Question

Solve the equation.$$(y-5)(y-6)(3 y-2)=0$$

Answer

**step1** Understanding the problem

The problem presents an equation where three expressions are multiplied together, and the result is zero: $$(y-5)(y-6)(3y-2)=0$$. We need to find all the possible values of 'y' that make this equation true.

**step2** Understanding the Zero Product Concept

When we multiply several numbers together and their final product is zero, it means that at least one of those numbers must have been zero. In this problem, the three numbers being multiplied are $$(y-5)$$, $$(y-6)$$, and $$(3y-2)$$. For their total product to be zero, one of these three parts must be equal to zero.

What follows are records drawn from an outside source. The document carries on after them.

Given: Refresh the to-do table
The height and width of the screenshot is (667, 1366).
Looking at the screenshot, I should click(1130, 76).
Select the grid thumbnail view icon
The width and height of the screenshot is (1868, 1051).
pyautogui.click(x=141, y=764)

**step3** Solving for the first possibility

Let's consider the first part, $$(y-5)$$. If $$(y-5)$$ is equal to zero, we need to figure out what number 'y' must be. This is like asking: "What number, when you take away 5 from it, leaves you with 0?" The only number that fits this description is 5, because $$5-5=0$$. So, one possible value for 'y' is 5.

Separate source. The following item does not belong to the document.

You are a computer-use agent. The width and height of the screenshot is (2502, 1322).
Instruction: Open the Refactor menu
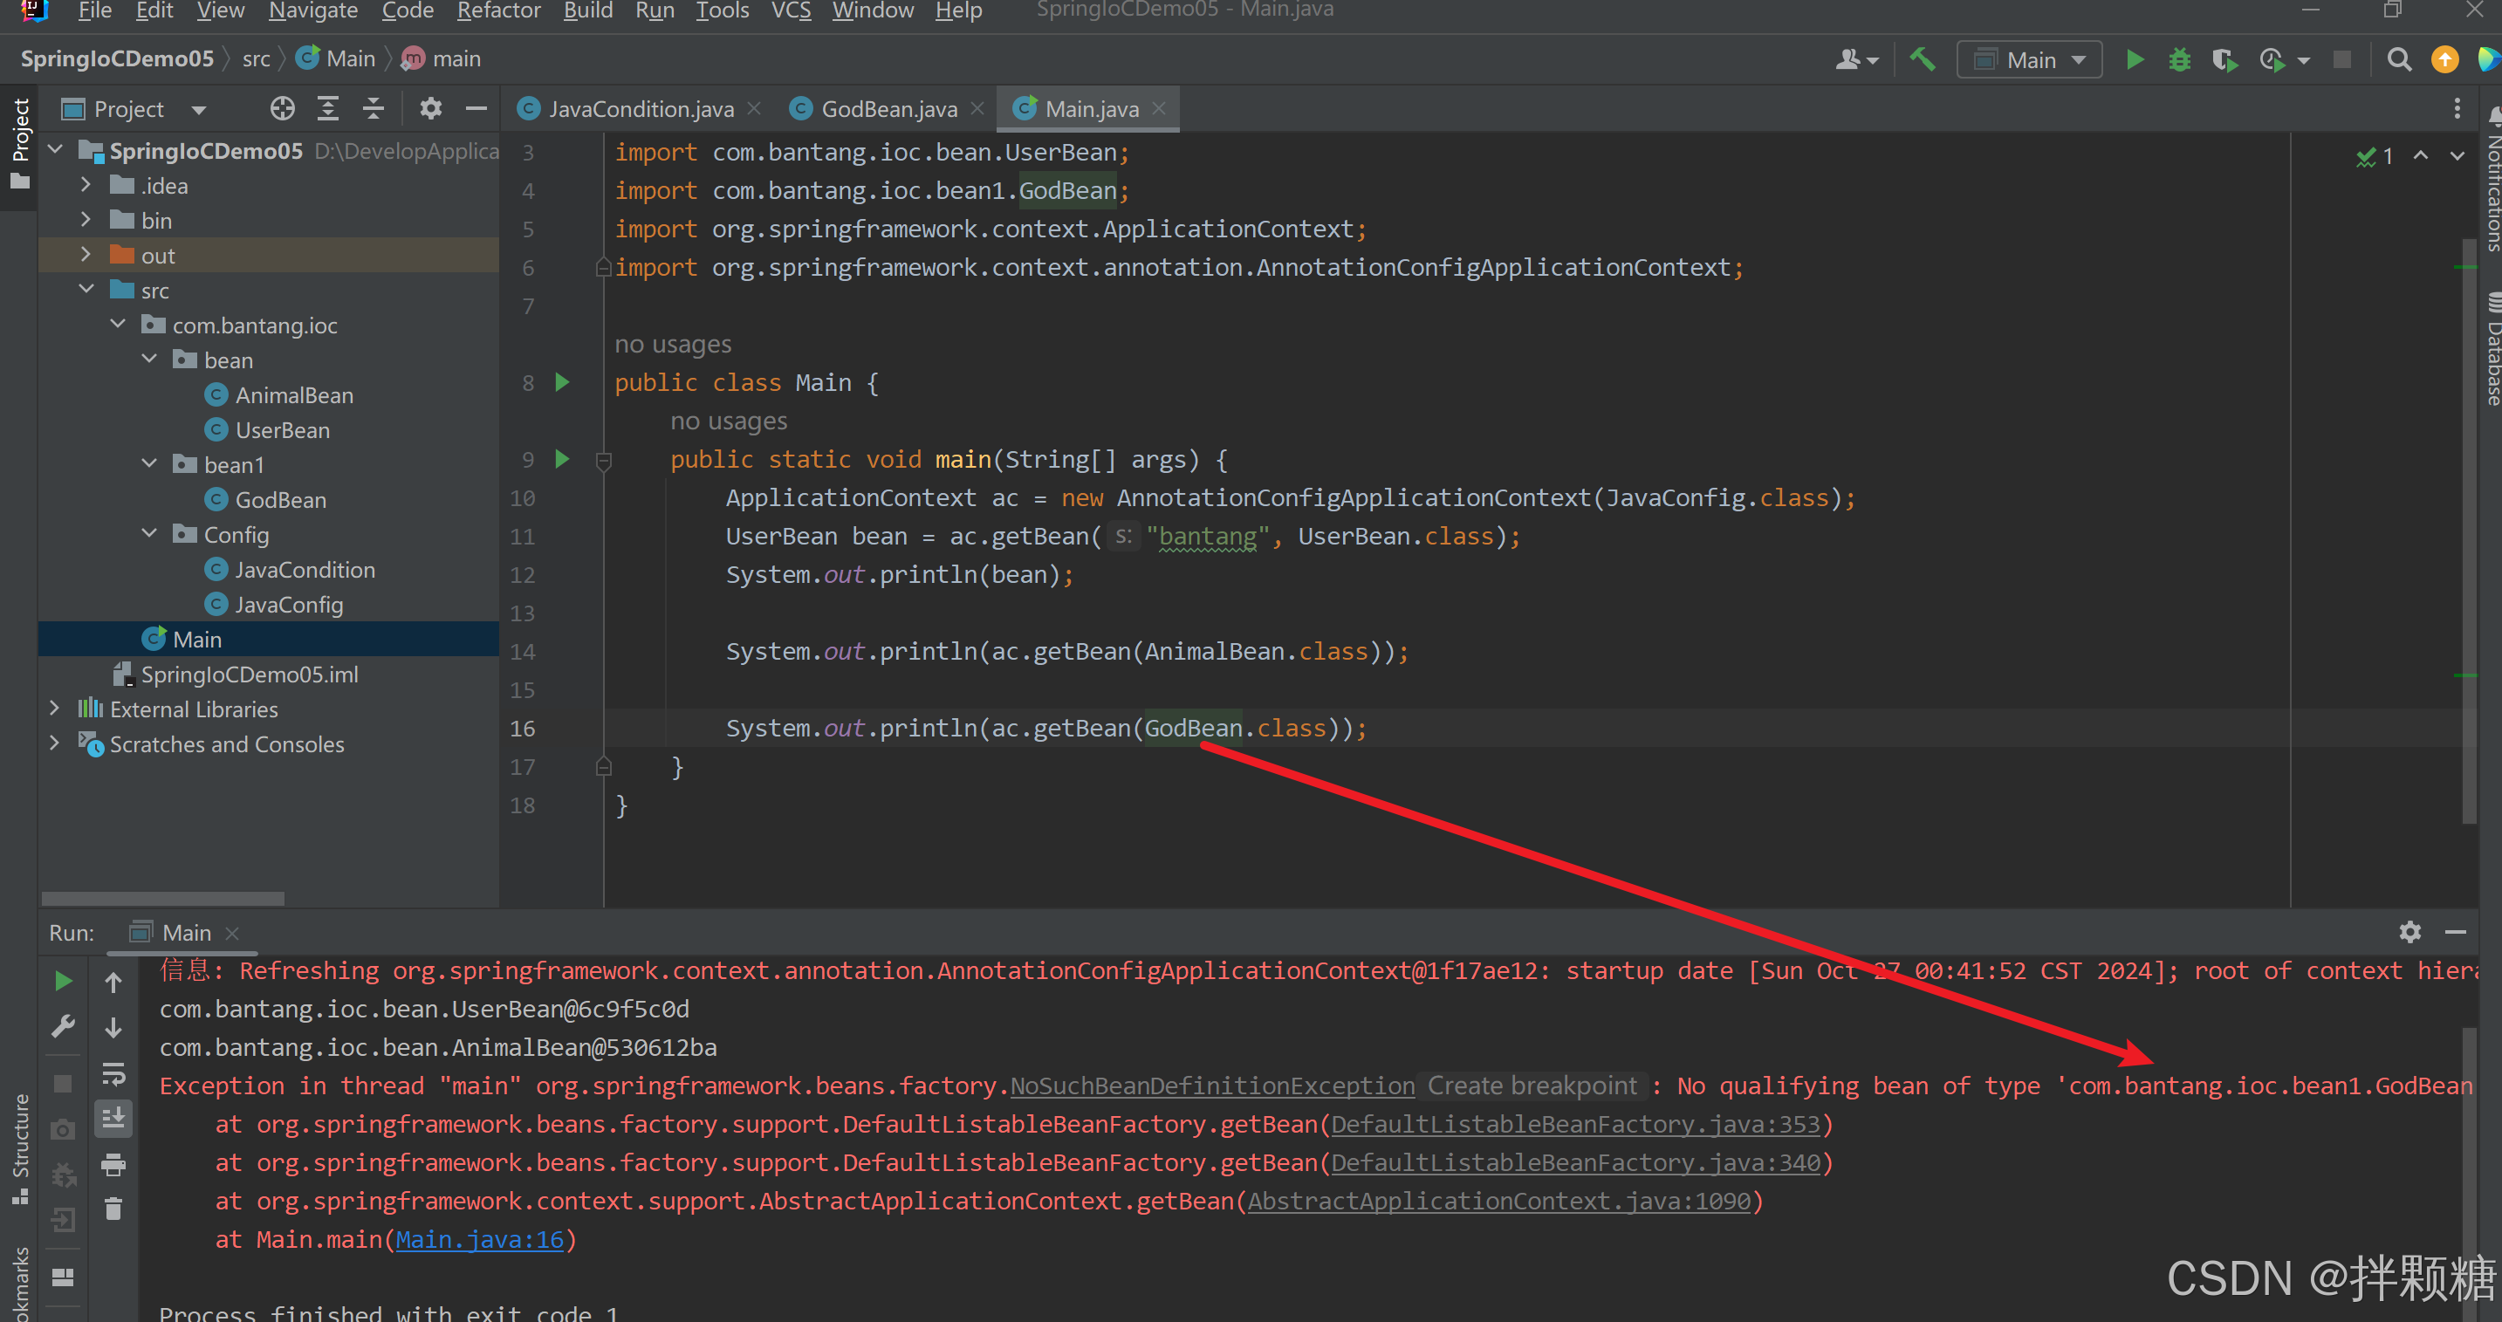coord(498,11)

**step4** Solving for the second possibility

Now, let's consider the second part, $$(y-6)$$. If $$(y-6)$$ is equal to zero, we need to find what number 'y' must be. This is like asking: "What number, when you take away 6 from it, leaves you with 0?" The only number that makes this true is 6, because $$6-6=0$$. So, another possible value for 'y' is 6.

**step5** Solving for the third possibility

Finally, let's consider the third part, $$(3y-2)$$. If $$(3y-2)$$ is equal to zero, we need to find what number 'y' must be. This means "3 times a number 'y', then take away 2, equals 0". If taking away 2 leaves 0, it means that "3 times a number 'y'" must have been 2 to begin with. So, we are looking for a number 'y' such that when it is multiplied by 3, the answer is 2. To find this number, we can think of dividing 2 by 3. This gives us a fraction. So, the number 'y' is $$\frac{2}{3}$$.

**step6** Stating all the solutions

By considering each possibility, we have found three values for 'y' that make the original equation true. The solutions are 5, 6, and $$\frac{2}{3}$$.